(Stored records)
--- START ---

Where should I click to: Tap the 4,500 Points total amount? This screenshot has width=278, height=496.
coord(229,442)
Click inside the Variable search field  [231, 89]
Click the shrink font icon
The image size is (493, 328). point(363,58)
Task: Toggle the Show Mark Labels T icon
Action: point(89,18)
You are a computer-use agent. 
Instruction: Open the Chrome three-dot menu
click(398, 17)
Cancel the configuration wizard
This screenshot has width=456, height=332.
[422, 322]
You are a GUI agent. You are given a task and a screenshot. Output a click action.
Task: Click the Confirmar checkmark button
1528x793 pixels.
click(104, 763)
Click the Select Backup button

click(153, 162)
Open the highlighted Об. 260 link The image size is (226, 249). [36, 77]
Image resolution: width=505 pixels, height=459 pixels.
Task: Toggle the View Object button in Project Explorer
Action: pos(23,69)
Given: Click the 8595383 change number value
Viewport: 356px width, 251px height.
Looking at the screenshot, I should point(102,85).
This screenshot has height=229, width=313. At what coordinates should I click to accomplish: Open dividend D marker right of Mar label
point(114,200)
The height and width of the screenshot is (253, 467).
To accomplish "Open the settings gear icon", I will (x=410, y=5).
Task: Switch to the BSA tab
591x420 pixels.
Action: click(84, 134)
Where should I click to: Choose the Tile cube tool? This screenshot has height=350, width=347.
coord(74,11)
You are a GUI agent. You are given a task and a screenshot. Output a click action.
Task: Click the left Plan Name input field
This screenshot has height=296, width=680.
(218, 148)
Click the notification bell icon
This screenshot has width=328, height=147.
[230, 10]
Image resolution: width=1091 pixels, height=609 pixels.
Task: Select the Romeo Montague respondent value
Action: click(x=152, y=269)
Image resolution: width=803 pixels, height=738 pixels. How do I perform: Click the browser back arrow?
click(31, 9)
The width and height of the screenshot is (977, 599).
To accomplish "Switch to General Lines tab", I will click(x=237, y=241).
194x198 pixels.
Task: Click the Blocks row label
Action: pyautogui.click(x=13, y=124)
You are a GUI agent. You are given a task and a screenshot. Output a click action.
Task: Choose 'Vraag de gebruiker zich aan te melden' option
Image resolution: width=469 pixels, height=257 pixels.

--- END ---

How to complete this task: Could you restate the records above word for word?

Answer to this exercise:
Where should I click to: Tap the 4,500 Points total amount? This screenshot has width=278, height=496.
coord(229,442)
Click inside the Variable search field  [231, 89]
Click the shrink font icon
The image size is (493, 328). point(363,58)
Task: Toggle the Show Mark Labels T icon
Action: point(89,18)
You are a computer-use agent. 
Instruction: Open the Chrome three-dot menu
click(398, 17)
Cancel the configuration wizard
This screenshot has width=456, height=332.
[422, 322]
You are a GUI agent. You are given a task and a screenshot. Output a click action.
Task: Click the Confirmar checkmark button
1528x793 pixels.
click(104, 763)
Click the Select Backup button

click(153, 162)
Open the highlighted Об. 260 link The image size is (226, 249). [36, 77]
Image resolution: width=505 pixels, height=459 pixels.
Task: Toggle the View Object button in Project Explorer
Action: pos(23,69)
Given: Click the 8595383 change number value
Viewport: 356px width, 251px height.
Looking at the screenshot, I should point(102,85).
This screenshot has height=229, width=313. At what coordinates should I click to accomplish: Open dividend D marker right of Mar label
point(114,200)
The height and width of the screenshot is (253, 467).
To accomplish "Open the settings gear icon", I will (x=410, y=5).
Task: Switch to the BSA tab
591x420 pixels.
Action: click(84, 134)
Where should I click to: Choose the Tile cube tool? This screenshot has height=350, width=347.
coord(74,11)
You are a GUI agent. You are given a task and a screenshot. Output a click action.
Task: Click the left Plan Name input field
This screenshot has height=296, width=680.
(218, 148)
Click the notification bell icon
This screenshot has width=328, height=147.
[230, 10]
Image resolution: width=1091 pixels, height=609 pixels.
Task: Select the Romeo Montague respondent value
Action: click(x=152, y=269)
Image resolution: width=803 pixels, height=738 pixels. How do I perform: Click the browser back arrow?
click(31, 9)
The width and height of the screenshot is (977, 599).
To accomplish "Switch to General Lines tab", I will click(x=237, y=241).
194x198 pixels.
Task: Click the Blocks row label
Action: pyautogui.click(x=13, y=124)
You are a GUI agent. You are given a task and a screenshot. Output a click action.
Task: Choose 'Vraag de gebruiker zich aan te melden' option
Image resolution: width=469 pixels, height=257 pixels.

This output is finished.